La critique a souvent sur les auteurs une influence, utile ou fâcheuse, mais, en tout cas, plus grande qu’ils ne veulent en convenir. « Au Cid persécuté Cinna dut sa naissance… » L’Ile des Pingouins doit peut-être la sienne aux objections que provoqua la Vie de Jeanne d’Arc. M. France les relève, dans sa Préface, non sans vivacité. Il passe en revue, d’un œil sévère, la légion de ses censeurs. Voici les érudits qui projetèrent de l’étouffer sous l’amoncellement de leurs fiches multicolores.
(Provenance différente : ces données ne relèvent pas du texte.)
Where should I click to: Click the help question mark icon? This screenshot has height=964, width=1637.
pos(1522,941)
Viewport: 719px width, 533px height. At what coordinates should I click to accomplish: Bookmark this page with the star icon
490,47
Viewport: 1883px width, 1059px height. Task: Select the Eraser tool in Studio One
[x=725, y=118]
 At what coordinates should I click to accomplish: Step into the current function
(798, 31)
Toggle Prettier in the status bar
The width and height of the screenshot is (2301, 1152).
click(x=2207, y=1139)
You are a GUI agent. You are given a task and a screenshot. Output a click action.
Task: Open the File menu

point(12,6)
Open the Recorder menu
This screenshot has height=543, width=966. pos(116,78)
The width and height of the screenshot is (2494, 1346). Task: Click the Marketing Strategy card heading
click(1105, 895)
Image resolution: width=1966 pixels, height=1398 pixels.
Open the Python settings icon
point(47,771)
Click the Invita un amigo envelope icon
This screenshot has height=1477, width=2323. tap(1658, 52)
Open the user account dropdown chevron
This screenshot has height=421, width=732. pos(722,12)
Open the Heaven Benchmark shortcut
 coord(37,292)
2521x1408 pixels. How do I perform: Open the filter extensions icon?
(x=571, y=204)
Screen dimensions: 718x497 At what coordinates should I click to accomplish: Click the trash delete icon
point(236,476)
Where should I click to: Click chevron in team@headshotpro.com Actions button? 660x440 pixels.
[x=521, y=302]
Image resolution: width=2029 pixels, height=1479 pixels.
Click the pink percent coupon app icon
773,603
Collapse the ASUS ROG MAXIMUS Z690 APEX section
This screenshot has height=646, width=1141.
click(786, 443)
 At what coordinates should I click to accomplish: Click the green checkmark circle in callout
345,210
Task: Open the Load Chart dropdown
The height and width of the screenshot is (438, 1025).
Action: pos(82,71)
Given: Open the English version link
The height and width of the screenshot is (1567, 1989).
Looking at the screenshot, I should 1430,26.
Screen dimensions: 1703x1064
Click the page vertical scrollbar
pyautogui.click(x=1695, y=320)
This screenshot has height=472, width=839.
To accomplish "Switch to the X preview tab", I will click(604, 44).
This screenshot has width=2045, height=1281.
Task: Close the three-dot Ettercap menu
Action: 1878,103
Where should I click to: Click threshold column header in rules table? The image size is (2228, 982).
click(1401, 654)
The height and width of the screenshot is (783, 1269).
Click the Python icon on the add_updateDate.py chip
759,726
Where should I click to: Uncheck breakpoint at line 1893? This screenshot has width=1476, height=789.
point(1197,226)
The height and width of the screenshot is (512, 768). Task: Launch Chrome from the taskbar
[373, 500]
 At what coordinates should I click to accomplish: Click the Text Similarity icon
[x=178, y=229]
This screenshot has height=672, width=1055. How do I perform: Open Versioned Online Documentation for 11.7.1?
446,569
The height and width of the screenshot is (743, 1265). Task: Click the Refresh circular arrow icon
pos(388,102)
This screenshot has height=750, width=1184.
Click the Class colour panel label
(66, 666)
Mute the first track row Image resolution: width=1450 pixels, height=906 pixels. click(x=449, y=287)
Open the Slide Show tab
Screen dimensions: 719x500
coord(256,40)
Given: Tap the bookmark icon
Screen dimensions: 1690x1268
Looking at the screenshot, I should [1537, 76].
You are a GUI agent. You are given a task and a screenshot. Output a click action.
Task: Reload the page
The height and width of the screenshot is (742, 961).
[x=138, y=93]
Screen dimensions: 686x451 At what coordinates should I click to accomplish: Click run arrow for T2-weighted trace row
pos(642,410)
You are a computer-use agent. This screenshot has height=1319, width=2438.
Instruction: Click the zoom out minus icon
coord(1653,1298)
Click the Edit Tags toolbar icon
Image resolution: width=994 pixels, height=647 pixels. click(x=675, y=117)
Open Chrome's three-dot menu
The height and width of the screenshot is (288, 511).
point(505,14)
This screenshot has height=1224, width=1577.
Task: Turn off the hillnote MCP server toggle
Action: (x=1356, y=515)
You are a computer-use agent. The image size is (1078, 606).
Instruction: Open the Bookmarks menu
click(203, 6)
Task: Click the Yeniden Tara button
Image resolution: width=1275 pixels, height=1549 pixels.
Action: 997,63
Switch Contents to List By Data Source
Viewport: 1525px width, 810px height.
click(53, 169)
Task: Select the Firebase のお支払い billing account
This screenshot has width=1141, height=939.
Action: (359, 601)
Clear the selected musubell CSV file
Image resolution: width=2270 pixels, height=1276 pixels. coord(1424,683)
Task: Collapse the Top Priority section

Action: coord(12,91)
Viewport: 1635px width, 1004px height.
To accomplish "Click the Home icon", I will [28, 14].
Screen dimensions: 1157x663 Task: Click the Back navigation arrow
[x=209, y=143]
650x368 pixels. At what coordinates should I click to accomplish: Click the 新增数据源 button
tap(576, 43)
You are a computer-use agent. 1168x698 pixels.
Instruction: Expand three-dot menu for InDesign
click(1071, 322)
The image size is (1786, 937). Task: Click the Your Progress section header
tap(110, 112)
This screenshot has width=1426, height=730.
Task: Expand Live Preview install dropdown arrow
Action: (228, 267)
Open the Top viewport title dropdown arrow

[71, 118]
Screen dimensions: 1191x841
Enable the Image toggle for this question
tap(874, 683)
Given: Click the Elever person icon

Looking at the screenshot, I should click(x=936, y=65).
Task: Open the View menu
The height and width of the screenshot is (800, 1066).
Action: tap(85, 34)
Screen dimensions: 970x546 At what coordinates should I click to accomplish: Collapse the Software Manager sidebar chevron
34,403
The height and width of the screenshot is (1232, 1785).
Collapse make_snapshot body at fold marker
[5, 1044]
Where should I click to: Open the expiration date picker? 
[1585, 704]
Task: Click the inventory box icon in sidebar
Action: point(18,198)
Voici les paléographes, enragés qu’un écrivain se soit permis d’extraire des documens un peu de vie et de vérité, au lieu de publier comme eux les textes purement et simplement. Eux aussi, les historiens se sont ligués contre ce gêneur, ignorant des usages et qui venait gâter le métier. Pourquoi n’en a-t-il pas usé comme les camarades et tout bonnement copié ses prédécesseurs ? L’estime des personnes graves est à ce prix, et aussi la sympathie du public. « Le lecteur n’aime pas à être surpris. Il ne cherche jamais dans une histoire que les sottises qu’il sait déjà. Ne tentez pas de l’éclairer, il criera que vous insultez à ses croyances ! » De telles maximes attestent quelque rancœur. A des juges, dont il n’accepte pas le verdict, M. France ne pouvait donner la satisfaction de l’avoir converti ; mais il pouvait s’offrir à lui-même le plaisir de les contrister. Son livre nouveau est cette pierre de scandale.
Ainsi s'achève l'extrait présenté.